Fırtınayı neden bu kadar canlı ve ayrıntılı olarak hayal edebiliyoruz?

Puşkin, doğada olan her şeyi fırtınanın başlangıcından sonuna kadar anlattı. Doğadaki her şeyin hareket halinde olduğunu gösterdi. Değişimde: berrak bir gökyüzünden karanlığa, sessizlikten şiddetli bir rüzgara, ince hafif kardan karlı bir denize.

Konuşmanın hangi bölümündeki kelimelerin kullanılması, tüm bu değişiklikleri aktarmanıza izin verir?

Metinde rüzgar, kar, bulutlar, gökyüzünün durumunu ve değişikliklerini ileten fiilleri bulup yazıyoruz.

Bir bulut - bir bulut beyaz bir buluta dönüştü, yükseldi, büyüdü, tüm gökyüzünü kapladı.

Gökyüzü berrak bir gökyüzü, karanlık bir gökyüzü, karlı bir denizle karışık.

Kar - gitti, düştü, uykuya daldı, düştü.

Rüzgar - hafifçe yükselir, tozu süpürür, güçlendi, uludu, böyle vahşi bir ifadeyle uludu.

Puşkin, sözcüklerin dikkatli seçimi ve etkileyiciliği sayesinde, doğadaki bu kademeli değişiklikleri görmemizi, bir fırtına geldiğinde gezginlerin yanında olmamızı ve sonuçlarından onlarla birlikte korku duymamızı sağlıyor.

Karakterlerin konuşmalarına özellikle arabacının konuşmalarına dikkat edelim. Köylünün ne dediğini tahmin edebilir miyiz?

Arabacının konuşmasında birçok yaygın kelime ve ifade kullanıldı: tozu nasıl süpürdüğünü, kim bilir ve böylece nereye gittiklerini vb.

Bölümün kompozisyon işlevi nedir? Sonraki olaylarla nasıl bir ilişkisi var?

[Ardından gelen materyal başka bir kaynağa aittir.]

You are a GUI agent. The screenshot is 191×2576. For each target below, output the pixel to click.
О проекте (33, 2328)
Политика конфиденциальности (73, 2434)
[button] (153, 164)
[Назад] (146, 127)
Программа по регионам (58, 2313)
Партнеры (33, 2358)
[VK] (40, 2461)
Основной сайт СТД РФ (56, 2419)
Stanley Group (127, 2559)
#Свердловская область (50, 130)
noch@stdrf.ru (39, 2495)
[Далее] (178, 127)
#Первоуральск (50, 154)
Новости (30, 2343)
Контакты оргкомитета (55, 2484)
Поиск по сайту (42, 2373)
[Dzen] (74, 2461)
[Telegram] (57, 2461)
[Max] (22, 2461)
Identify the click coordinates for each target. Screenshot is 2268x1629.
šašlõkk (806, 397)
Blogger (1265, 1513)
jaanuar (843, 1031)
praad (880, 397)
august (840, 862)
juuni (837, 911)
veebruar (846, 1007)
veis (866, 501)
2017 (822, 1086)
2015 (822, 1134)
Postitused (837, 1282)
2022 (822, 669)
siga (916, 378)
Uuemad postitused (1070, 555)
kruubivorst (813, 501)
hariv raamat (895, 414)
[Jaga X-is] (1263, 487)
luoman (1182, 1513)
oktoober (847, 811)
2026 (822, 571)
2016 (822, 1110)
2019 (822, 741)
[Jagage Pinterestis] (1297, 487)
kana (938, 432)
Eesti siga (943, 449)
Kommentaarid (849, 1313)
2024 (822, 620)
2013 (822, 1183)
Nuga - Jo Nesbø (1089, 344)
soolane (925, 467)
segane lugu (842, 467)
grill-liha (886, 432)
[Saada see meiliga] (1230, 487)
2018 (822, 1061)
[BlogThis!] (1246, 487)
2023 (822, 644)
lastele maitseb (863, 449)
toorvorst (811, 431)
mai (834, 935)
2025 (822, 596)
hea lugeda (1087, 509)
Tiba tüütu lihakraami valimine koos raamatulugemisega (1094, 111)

Kar fırtınası, Grinev'in vagonunun yoldan çıkmasının ve daha fazla ilişkilerini ve genel olarak bunlardan birinin kaderini belirleyen iki kahramanın bir araya gelmesinin nedeni oldu - Grinev.

Ödev:

Metin üzerinde olası daha fazla çalışma: bir sunum yazma.